--- Start of Supplied records ---

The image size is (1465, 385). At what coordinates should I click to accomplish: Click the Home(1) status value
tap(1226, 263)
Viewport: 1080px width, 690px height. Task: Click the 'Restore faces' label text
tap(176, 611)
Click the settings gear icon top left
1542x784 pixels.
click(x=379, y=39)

--- End of Supplied records ---
--- Start of Supplied records ---

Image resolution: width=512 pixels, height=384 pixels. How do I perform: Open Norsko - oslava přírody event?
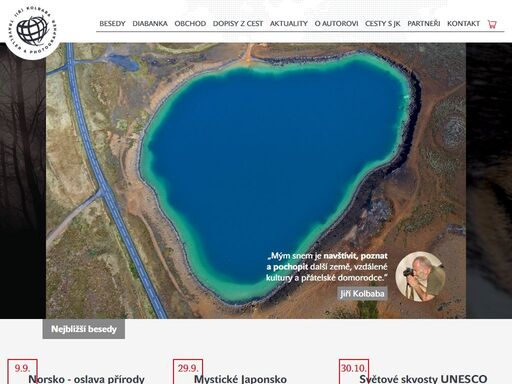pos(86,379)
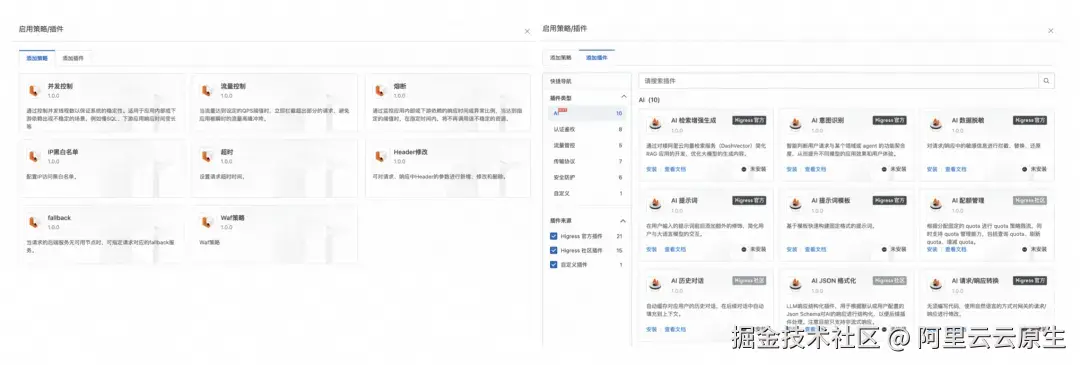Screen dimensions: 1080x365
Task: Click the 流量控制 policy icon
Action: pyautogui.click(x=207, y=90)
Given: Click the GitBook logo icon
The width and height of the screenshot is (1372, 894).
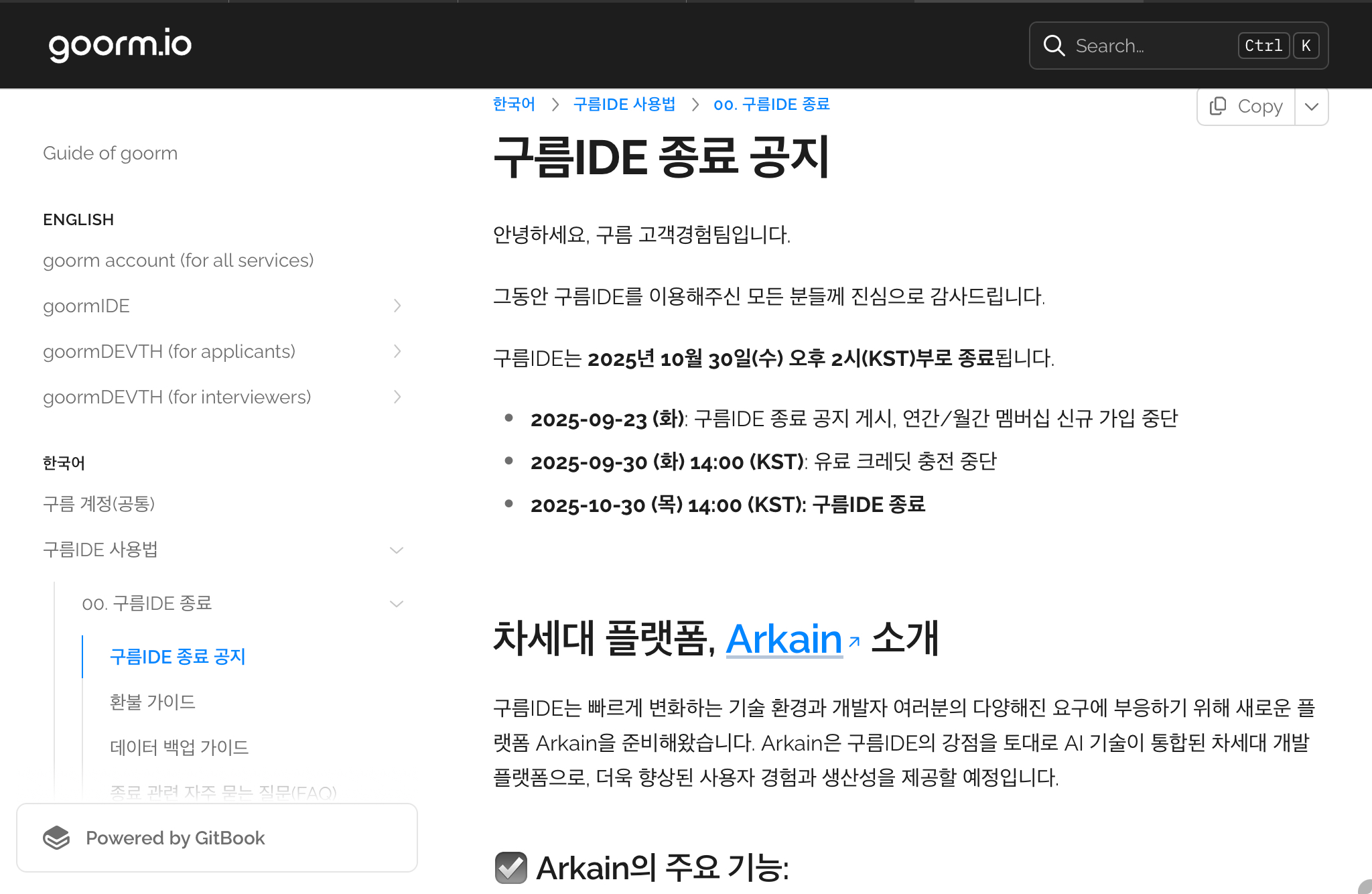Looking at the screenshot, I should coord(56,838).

--- End of Supplied records ---

■ **Written exercise**: Recast the lines from the one containing "The image size" through the one containing "click(x=379, y=39)" as a JSON list of strings, one per line, with blank lines omitted.

■ **Completed task**:
[
  "The image size is (1465, 385). At what coordinates should I click to accomplish: Click the Home(1) status value",
  "tap(1226, 263)",
  "Viewport: 1080px width, 690px height. Task: Click the 'Restore faces' label text",
  "tap(176, 611)",
  "Click the settings gear icon top left",
  "1542x784 pixels.",
  "click(x=379, y=39)"
]